Centene’s compliance record with CMS has had some notable blemishes. In December 2023, CMS suspended enrollment and marketing activities for Wellcare subsidiaries in North Carolina and Arizona after those plans failed to achieve a 3-star rating for three consecutive rating periods. CMS stated that Wellcare had “substantially failed to carry out its contract” in those states. Separately, in May 2026, CMS fined Centene $380,785 based on audits of the 2022 plan year that found claims processing errors resulting in enrollees being overcharged for outpatient services and charged beyond their annual out-of-pocket limits. A Wellcare subsidiary in Missouri had a sanction released in August 2025 after correcting identified deficiencies.

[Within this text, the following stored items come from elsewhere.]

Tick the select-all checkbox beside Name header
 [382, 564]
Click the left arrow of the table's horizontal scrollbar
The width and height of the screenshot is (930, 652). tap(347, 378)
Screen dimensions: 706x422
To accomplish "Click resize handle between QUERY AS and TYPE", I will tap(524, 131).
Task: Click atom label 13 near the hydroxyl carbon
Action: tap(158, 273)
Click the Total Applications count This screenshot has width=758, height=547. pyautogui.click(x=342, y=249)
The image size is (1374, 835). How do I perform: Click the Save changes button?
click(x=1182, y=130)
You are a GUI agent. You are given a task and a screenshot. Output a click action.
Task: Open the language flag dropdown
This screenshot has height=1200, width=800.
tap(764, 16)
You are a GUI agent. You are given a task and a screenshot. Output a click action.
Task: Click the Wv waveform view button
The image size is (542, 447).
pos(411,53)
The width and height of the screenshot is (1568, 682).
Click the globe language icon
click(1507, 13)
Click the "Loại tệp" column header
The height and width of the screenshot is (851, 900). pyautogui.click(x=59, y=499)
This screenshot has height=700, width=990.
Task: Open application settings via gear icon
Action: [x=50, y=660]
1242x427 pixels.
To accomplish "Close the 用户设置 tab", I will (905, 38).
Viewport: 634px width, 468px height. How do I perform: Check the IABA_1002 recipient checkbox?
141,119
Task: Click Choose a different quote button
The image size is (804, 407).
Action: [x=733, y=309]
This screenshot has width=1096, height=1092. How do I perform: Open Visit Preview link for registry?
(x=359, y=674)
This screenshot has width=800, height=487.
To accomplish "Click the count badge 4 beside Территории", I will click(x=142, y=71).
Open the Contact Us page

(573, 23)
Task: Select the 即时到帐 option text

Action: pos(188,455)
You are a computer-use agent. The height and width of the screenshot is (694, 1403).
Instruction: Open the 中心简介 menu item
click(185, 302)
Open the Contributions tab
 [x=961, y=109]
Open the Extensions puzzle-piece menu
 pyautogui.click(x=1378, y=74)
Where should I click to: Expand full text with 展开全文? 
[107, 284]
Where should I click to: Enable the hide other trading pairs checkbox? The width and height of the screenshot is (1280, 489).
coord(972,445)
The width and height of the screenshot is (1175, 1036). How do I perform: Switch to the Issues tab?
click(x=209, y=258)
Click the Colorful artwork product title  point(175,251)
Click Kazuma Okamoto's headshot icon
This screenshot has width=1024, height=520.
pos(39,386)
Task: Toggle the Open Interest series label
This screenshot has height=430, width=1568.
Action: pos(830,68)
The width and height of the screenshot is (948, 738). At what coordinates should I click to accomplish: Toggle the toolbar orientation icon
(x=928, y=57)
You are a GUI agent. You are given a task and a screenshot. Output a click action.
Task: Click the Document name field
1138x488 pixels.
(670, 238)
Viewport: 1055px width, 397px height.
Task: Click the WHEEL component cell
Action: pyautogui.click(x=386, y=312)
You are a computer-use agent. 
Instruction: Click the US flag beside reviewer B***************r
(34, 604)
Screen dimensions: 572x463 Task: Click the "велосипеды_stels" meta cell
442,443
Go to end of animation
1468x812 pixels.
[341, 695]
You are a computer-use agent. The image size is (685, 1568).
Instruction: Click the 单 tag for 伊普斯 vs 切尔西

Michigan-Specific Developments for 2026

Michigan is one of eight states where Wellcare expanded its Medicare Advantage county footprint for 2026, though the specific counties added have not been publicly itemized. The more significant Michigan change involves dual-eligible members: effective January 1, 2026, Wellcare transitioned its Medicare-Medicaid Plans in the state to integrated Dual Eligible Special Needs Plans. This follows the federal phaseout of Medicare-Medicaid Plans nationwide under the conclusion of the Financial Alignment Initiative. Affected members, previously enrolled in the MeridianComplete Medicare-Medicaid Plan, were automatically moved into the new Wellcare Meridian Dual Align (HMO D-SNP), which consolidates Medicare and Medicaid benefits under a single plan with one ID card and one care team. This D-SNP transition is separate from the H2117-001 open-access PPO plan, which serves the general Medicare Advantage population rather than dual-eligible beneficiaries.

Beginning in 2026, CMS also imposed new prior authorization requirements on all Medicare Advantage plans, including tighter decision deadlines of seven calendar days for standard requests and 72 hours for expedited ones, along with requirements to disclose specific reasons for any denial and to publish annual data on approval and denial rates.